Find and copy every line in the records that includes the string "will".

**Data provided:**
____________________

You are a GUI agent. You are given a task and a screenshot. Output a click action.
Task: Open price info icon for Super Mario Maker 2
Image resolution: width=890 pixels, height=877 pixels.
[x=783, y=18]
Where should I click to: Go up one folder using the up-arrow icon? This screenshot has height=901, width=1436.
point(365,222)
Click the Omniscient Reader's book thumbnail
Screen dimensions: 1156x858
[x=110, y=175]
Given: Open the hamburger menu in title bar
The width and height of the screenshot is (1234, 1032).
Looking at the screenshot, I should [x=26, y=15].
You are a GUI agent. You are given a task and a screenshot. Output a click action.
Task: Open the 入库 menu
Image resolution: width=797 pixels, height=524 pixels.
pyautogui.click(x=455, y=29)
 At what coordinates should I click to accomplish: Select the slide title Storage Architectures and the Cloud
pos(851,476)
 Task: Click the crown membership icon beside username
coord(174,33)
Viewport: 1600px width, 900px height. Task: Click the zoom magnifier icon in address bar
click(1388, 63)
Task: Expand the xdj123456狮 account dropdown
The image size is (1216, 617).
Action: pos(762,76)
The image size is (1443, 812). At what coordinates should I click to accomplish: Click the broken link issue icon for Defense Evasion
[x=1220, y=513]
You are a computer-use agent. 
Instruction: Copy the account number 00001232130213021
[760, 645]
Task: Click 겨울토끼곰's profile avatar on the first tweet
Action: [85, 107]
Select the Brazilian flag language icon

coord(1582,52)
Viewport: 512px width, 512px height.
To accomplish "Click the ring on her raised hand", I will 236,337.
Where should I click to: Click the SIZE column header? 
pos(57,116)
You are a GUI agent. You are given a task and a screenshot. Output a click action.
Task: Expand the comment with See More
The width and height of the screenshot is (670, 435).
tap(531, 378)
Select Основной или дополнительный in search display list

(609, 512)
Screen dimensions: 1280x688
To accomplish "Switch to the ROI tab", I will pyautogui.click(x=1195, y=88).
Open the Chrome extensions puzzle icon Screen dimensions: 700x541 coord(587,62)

____________________

**Exercise solution:**
To accomplish "Click the ring on her raised hand", I will 236,337.
To accomplish "Switch to the ROI tab", I will pyautogui.click(x=1195, y=88).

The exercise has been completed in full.